As is clear from the above embodiments, according to the present invention, a highly selective sensor having much higher sensitivity than the conventional one can be realized. Further, according to the present invention, a device capable of detecting one molecule can be realized, so that the technical effect of the present invention is great.

[Brief description of the drawings]

FIG. 1 is a diagram illustrating the principle and an embodiment of the present invention.

FIG. 2 is a diagram showing the effect of the present invention.

FIG. 3 is a diagram showing an embodiment of the present invention.

FIG. 4 is a diagram showing an embodiment of the present invention.

[Explanation of symbols]

DESCRIPTION OF SYMBOLS 1 ... Substrate, 2, 3 ... Diffusion layer, 4, 14 ... Gate, 5, 1
3. Receptor, 6, 15 Ligand, 11 Quantum dot, 12 Tunnel junction, 21 Single electron transistor sensor.

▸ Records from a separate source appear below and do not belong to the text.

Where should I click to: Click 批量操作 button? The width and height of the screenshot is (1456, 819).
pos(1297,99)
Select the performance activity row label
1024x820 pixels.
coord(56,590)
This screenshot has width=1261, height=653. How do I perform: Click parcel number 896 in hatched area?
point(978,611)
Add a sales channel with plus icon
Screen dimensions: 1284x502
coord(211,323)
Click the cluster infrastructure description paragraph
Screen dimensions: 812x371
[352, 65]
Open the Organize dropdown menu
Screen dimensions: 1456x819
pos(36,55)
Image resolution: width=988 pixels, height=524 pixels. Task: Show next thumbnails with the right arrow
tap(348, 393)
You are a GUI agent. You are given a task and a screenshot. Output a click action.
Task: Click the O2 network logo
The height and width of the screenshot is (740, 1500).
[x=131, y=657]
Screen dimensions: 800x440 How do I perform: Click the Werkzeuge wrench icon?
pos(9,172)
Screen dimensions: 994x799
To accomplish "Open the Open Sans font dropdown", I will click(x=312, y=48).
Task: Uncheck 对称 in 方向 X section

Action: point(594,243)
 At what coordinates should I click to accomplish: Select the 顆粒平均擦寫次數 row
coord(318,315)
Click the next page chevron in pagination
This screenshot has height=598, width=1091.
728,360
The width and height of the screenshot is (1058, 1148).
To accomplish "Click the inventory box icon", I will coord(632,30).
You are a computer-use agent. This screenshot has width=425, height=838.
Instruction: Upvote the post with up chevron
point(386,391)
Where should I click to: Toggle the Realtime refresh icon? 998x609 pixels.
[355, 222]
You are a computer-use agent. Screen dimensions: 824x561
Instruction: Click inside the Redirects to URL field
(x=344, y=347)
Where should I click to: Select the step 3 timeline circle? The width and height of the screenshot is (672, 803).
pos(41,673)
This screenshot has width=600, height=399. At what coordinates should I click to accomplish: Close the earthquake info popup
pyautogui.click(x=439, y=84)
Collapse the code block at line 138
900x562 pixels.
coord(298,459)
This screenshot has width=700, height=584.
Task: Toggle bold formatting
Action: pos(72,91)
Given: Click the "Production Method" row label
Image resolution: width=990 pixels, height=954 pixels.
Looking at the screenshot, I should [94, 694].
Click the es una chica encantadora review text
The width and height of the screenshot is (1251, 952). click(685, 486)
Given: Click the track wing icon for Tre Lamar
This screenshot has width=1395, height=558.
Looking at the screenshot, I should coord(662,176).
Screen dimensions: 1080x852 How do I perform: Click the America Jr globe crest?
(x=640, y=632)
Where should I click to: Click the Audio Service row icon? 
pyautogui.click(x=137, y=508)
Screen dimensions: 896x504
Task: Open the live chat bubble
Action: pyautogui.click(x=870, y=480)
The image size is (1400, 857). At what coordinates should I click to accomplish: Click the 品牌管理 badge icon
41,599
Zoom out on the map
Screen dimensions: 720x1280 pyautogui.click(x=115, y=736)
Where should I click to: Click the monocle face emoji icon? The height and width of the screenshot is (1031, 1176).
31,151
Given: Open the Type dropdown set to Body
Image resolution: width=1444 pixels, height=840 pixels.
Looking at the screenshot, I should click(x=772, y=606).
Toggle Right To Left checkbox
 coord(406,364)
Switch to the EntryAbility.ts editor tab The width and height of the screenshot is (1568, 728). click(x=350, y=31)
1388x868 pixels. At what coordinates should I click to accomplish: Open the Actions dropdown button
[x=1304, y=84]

 ──────────────────────────────────────────────────続 き Continuing from the front page (72) Munehisa Miya 2520 Akanuma, Hatoyama-cho, Hiki-gun, Saitama Prefecture Basic Research Laboratory, Hitachi, Ltd.

Claims (5)

[Claims] 1. A sensor having a portion to which a protein or enzyme that selectively reacts or adsorbs with a specific substance is added. 2. The sensor according to claim 1, wherein the portion to which a protein or enzyme selectively reacting or adsorbing with the specific substance is added is a gate of a field effect transistor. 3. The sensor according to claim 1, wherein the portion to which a protein or enzyme that selectively reacts or adsorbs with the specific substance is added is a gate of a single-electron transistor. 4. The sensor according to claim 2, wherein a plurality of said field effect transistors are arranged in parallel. 5. The sensor according to claim 3, wherein a plurality of said single-electron transistors are arranged in parallel.